Change every "computer-use agent" in the following lines to "desktop assistant", keeping everything else the same.

BEGIN Task inputs

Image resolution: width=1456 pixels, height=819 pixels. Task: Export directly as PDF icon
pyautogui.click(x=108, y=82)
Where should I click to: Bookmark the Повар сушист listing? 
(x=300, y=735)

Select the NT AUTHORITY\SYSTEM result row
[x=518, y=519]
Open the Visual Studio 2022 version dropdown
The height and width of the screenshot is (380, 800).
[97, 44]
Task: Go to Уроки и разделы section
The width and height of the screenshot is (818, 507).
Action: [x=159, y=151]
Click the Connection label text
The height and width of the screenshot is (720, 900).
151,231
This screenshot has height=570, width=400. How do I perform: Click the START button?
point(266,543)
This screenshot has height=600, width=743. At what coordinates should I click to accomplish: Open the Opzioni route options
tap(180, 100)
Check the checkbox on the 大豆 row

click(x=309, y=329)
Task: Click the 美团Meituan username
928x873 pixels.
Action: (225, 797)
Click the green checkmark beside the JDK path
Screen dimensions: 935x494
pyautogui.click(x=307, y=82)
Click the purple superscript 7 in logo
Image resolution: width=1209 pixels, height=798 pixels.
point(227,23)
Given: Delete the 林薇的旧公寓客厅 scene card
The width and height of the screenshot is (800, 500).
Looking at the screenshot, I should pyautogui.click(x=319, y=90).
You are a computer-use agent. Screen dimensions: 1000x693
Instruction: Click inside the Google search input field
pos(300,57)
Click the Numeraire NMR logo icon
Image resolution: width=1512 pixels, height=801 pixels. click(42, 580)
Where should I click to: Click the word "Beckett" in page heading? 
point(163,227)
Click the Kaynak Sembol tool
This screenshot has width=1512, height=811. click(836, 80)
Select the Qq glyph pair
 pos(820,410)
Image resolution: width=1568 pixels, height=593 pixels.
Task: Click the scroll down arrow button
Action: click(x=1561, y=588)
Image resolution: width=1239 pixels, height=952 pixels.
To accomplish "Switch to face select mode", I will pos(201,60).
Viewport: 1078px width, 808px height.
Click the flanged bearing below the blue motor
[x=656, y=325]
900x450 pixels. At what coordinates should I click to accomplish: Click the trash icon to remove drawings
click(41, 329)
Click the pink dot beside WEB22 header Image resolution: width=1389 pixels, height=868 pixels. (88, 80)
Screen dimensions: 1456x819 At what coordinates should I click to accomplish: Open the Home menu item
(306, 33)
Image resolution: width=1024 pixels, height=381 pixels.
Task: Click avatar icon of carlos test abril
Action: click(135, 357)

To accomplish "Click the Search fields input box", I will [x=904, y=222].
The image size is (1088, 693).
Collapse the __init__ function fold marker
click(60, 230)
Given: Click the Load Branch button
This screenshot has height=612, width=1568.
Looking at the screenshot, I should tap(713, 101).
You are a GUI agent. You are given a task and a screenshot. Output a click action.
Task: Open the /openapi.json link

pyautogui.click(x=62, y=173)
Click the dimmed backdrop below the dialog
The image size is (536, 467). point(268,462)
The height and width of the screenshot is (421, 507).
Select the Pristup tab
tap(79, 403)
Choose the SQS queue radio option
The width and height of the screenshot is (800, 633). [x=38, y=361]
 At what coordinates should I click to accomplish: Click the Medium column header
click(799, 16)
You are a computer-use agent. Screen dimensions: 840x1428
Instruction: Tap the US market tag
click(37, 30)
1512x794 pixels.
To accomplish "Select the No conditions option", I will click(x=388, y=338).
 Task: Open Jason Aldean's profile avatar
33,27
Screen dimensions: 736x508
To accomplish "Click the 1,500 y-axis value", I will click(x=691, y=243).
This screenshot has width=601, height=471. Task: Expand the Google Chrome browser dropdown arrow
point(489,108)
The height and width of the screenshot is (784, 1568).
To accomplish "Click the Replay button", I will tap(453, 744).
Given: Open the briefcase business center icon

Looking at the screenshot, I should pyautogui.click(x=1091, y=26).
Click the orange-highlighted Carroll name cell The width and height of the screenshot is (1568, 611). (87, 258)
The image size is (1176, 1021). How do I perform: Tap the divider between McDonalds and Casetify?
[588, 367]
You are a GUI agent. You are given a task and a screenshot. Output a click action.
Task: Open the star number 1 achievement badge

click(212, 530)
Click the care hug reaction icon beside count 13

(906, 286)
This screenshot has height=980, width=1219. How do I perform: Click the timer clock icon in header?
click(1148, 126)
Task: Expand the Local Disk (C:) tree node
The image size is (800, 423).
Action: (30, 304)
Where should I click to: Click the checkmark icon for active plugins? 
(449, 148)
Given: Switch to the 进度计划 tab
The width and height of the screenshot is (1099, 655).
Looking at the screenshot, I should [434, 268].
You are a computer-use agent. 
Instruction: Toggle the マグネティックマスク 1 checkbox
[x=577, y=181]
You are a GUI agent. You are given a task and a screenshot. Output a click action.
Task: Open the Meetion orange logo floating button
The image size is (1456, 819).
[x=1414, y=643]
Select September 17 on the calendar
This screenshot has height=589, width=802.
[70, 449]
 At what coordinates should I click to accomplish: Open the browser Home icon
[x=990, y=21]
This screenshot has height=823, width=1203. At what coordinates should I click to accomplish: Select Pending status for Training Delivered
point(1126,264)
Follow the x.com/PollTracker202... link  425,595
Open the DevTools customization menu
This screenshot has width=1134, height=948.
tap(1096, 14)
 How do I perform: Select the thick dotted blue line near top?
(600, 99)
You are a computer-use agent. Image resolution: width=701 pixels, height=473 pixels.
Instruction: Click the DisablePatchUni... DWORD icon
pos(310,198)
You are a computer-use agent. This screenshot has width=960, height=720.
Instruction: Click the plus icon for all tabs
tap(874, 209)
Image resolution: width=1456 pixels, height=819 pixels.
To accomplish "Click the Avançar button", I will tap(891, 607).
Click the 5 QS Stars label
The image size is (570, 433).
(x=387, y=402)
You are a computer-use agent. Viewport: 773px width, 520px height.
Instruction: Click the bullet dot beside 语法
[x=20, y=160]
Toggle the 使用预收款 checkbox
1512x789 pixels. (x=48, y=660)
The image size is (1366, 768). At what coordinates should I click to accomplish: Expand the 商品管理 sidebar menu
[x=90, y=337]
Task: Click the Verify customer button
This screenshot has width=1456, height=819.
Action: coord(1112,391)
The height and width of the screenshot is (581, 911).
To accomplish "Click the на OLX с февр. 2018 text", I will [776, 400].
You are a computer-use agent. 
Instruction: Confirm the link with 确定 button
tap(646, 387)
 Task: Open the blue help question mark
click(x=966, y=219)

END Task inputs

## Task response
Image resolution: width=1456 pixels, height=819 pixels. Task: Export directly as PDF icon
pyautogui.click(x=108, y=82)
Where should I click to: Bookmark the Повар сушист listing? 
(x=300, y=735)

Select the NT AUTHORITY\SYSTEM result row
[x=518, y=519]
Open the Visual Studio 2022 version dropdown
The height and width of the screenshot is (380, 800).
[97, 44]
Task: Go to Уроки и разделы section
The width and height of the screenshot is (818, 507).
Action: [x=159, y=151]
Click the Connection label text
The height and width of the screenshot is (720, 900).
151,231
This screenshot has height=570, width=400. How do I perform: Click the START button?
point(266,543)
This screenshot has height=600, width=743. At what coordinates should I click to accomplish: Open the Opzioni route options
tap(180, 100)
Check the checkbox on the 大豆 row

click(x=309, y=329)
Task: Click the 美团Meituan username
928x873 pixels.
Action: (225, 797)
Click the green checkmark beside the JDK path
Screen dimensions: 935x494
pyautogui.click(x=307, y=82)
Click the purple superscript 7 in logo
Image resolution: width=1209 pixels, height=798 pixels.
point(227,23)
Given: Delete the 林薇的旧公寓客厅 scene card
The width and height of the screenshot is (800, 500).
Looking at the screenshot, I should pyautogui.click(x=319, y=90).
You are a desktop assistant. Screen dimensions: 1000x693
Instruction: Click inside the Google search input field
pos(300,57)
Click the Numeraire NMR logo icon
Image resolution: width=1512 pixels, height=801 pixels. click(42, 580)
Where should I click to: Click the word "Beckett" in page heading? 
point(163,227)
Click the Kaynak Sembol tool
This screenshot has width=1512, height=811. click(836, 80)
Select the Qq glyph pair
 pos(820,410)
Image resolution: width=1568 pixels, height=593 pixels.
Task: Click the scroll down arrow button
Action: click(x=1561, y=588)
Image resolution: width=1239 pixels, height=952 pixels.
To accomplish "Switch to face select mode", I will pos(201,60).
Viewport: 1078px width, 808px height.
Click the flanged bearing below the blue motor
[x=656, y=325]
900x450 pixels. At what coordinates should I click to accomplish: Click the trash icon to remove drawings
click(41, 329)
Click the pink dot beside WEB22 header Image resolution: width=1389 pixels, height=868 pixels. (88, 80)
Screen dimensions: 1456x819 At what coordinates should I click to accomplish: Open the Home menu item
(306, 33)
Image resolution: width=1024 pixels, height=381 pixels.
Task: Click avatar icon of carlos test abril
Action: click(135, 357)

To accomplish "Click the Search fields input box", I will [x=904, y=222].
The image size is (1088, 693).
Collapse the __init__ function fold marker
click(60, 230)
Given: Click the Load Branch button
This screenshot has height=612, width=1568.
Looking at the screenshot, I should tap(713, 101).
You are a GUI agent. You are given a task and a screenshot. Output a click action.
Task: Open the /openapi.json link

pyautogui.click(x=62, y=173)
Click the dimmed backdrop below the dialog
The image size is (536, 467). point(268,462)
The height and width of the screenshot is (421, 507).
Select the Pristup tab
tap(79, 403)
Choose the SQS queue radio option
The width and height of the screenshot is (800, 633). [x=38, y=361]
 At what coordinates should I click to accomplish: Click the Medium column header
click(799, 16)
You are a desktop assistant. Screen dimensions: 840x1428
Instruction: Tap the US market tag
click(37, 30)
1512x794 pixels.
To accomplish "Select the No conditions option", I will click(x=388, y=338).
 Task: Open Jason Aldean's profile avatar
33,27
Screen dimensions: 736x508
To accomplish "Click the 1,500 y-axis value", I will click(x=691, y=243).
This screenshot has width=601, height=471. Task: Expand the Google Chrome browser dropdown arrow
point(489,108)
The height and width of the screenshot is (784, 1568).
To accomplish "Click the Replay button", I will tap(453, 744).
Given: Open the briefcase business center icon

Looking at the screenshot, I should pyautogui.click(x=1091, y=26).
Click the orange-highlighted Carroll name cell The width and height of the screenshot is (1568, 611). (87, 258)
The image size is (1176, 1021). How do I perform: Tap the divider between McDonalds and Casetify?
[588, 367]
You are a GUI agent. You are given a task and a screenshot. Output a click action.
Task: Open the star number 1 achievement badge

click(212, 530)
Click the care hug reaction icon beside count 13

(906, 286)
This screenshot has height=980, width=1219. How do I perform: Click the timer clock icon in header?
click(1148, 126)
Task: Expand the Local Disk (C:) tree node
The image size is (800, 423).
Action: (30, 304)
Where should I click to: Click the checkmark icon for active plugins? 
(449, 148)
Given: Switch to the 进度计划 tab
The width and height of the screenshot is (1099, 655).
Looking at the screenshot, I should [434, 268].
You are a desktop assistant. 
Instruction: Toggle the マグネティックマスク 1 checkbox
[x=577, y=181]
You are a GUI agent. You are given a task and a screenshot. Output a click action.
Task: Open the Meetion orange logo floating button
The image size is (1456, 819).
[x=1414, y=643]
Select September 17 on the calendar
This screenshot has height=589, width=802.
[70, 449]
 At what coordinates should I click to accomplish: Open the browser Home icon
[x=990, y=21]
This screenshot has height=823, width=1203. At what coordinates should I click to accomplish: Select Pending status for Training Delivered
point(1126,264)
Follow the x.com/PollTracker202... link  425,595
Open the DevTools customization menu
This screenshot has width=1134, height=948.
tap(1096, 14)
 How do I perform: Select the thick dotted blue line near top?
(600, 99)
You are a desktop assistant. Image resolution: width=701 pixels, height=473 pixels.
Instruction: Click the DisablePatchUni... DWORD icon
pos(310,198)
You are a desktop assistant. This screenshot has width=960, height=720.
Instruction: Click the plus icon for all tabs
tap(874, 209)
Image resolution: width=1456 pixels, height=819 pixels.
To accomplish "Click the Avançar button", I will tap(891, 607).
Click the 5 QS Stars label
The image size is (570, 433).
(x=387, y=402)
You are a desktop assistant. Viewport: 773px width, 520px height.
Instruction: Click the bullet dot beside 语法
[x=20, y=160]
Toggle the 使用预收款 checkbox
1512x789 pixels. (x=48, y=660)
The image size is (1366, 768). At what coordinates should I click to accomplish: Expand the 商品管理 sidebar menu
[x=90, y=337]
Task: Click the Verify customer button
This screenshot has width=1456, height=819.
Action: coord(1112,391)
The height and width of the screenshot is (581, 911).
To accomplish "Click the на OLX с февр. 2018 text", I will [776, 400].
You are a desktop assistant. 
Instruction: Confirm the link with 确定 button
tap(646, 387)
 Task: Open the blue help question mark
click(x=966, y=219)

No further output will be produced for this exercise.